[Saved entries]
━━━━━━

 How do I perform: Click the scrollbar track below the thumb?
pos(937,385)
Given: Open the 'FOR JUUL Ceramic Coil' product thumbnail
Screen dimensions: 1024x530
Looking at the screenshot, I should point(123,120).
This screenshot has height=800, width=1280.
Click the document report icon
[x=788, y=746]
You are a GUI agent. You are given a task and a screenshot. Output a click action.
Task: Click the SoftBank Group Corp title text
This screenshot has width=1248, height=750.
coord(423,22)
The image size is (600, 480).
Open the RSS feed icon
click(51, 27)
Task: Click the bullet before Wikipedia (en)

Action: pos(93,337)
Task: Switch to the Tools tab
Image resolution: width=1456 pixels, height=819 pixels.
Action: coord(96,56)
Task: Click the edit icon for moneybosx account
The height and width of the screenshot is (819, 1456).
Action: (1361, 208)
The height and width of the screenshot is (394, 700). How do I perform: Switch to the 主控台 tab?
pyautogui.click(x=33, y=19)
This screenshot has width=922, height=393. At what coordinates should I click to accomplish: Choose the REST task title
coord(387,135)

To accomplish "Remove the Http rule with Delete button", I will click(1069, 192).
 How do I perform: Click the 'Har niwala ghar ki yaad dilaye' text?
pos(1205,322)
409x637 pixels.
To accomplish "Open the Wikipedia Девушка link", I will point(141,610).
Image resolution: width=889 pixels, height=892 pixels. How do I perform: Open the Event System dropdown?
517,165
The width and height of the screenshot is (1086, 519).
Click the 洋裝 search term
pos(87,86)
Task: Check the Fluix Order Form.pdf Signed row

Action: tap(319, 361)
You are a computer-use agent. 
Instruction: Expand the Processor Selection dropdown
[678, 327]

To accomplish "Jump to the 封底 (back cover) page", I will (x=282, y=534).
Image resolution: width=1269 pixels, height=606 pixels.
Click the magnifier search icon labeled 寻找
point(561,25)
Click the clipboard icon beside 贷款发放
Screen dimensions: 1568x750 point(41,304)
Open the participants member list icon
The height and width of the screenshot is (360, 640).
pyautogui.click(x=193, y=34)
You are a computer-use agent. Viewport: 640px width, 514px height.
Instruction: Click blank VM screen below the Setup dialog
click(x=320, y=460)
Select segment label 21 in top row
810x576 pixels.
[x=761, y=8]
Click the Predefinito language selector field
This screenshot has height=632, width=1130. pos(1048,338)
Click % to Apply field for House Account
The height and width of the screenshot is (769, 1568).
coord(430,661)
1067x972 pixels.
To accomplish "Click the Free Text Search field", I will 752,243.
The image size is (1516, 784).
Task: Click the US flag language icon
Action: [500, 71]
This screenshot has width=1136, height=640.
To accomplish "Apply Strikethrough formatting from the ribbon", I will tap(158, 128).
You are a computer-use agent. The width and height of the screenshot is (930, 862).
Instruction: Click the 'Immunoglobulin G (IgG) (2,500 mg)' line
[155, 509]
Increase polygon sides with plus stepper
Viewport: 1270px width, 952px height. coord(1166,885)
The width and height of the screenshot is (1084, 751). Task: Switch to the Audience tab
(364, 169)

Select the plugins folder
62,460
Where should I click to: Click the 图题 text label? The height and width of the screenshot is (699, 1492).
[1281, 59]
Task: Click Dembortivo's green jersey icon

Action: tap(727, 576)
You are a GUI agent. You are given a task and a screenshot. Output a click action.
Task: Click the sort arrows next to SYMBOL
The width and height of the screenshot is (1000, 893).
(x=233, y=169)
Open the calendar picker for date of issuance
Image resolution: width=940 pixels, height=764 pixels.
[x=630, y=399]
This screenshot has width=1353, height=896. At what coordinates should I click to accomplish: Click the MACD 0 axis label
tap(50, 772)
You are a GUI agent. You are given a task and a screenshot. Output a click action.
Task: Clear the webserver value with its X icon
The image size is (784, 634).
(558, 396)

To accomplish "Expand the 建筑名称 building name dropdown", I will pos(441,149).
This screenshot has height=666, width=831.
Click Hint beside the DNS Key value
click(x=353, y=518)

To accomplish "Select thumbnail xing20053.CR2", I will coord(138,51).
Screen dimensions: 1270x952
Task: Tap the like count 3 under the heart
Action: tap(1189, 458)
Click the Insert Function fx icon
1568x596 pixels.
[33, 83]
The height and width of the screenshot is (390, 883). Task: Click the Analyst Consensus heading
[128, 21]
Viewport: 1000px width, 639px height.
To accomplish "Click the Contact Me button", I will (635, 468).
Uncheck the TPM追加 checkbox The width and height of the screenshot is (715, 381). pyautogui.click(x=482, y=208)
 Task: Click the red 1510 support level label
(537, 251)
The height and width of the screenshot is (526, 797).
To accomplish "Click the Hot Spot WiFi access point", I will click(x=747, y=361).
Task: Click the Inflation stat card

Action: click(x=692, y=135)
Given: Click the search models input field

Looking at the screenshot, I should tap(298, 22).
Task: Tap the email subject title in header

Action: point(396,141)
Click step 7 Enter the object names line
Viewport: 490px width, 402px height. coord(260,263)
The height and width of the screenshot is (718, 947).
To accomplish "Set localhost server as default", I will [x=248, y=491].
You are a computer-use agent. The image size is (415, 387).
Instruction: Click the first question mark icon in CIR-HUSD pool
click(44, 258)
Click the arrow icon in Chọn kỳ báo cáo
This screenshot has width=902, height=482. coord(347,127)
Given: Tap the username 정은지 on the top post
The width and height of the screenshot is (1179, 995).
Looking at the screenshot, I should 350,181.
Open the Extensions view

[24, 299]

━━━━━━

Description of the task:
Copy, please, exactly the lines that start at the first line of the data and end at the line containing "Task: Click the edit", both kept and no others.

Result for this task:
 How do I perform: Click the scrollbar track below the thumb?
pos(937,385)
Given: Open the 'FOR JUUL Ceramic Coil' product thumbnail
Screen dimensions: 1024x530
Looking at the screenshot, I should point(123,120).
This screenshot has height=800, width=1280.
Click the document report icon
[x=788, y=746]
You are a GUI agent. You are given a task and a screenshot. Output a click action.
Task: Click the SoftBank Group Corp title text
This screenshot has width=1248, height=750.
coord(423,22)
The image size is (600, 480).
Open the RSS feed icon
click(51, 27)
Task: Click the bullet before Wikipedia (en)

Action: pos(93,337)
Task: Switch to the Tools tab
Image resolution: width=1456 pixels, height=819 pixels.
Action: coord(96,56)
Task: Click the edit icon for moneybosx account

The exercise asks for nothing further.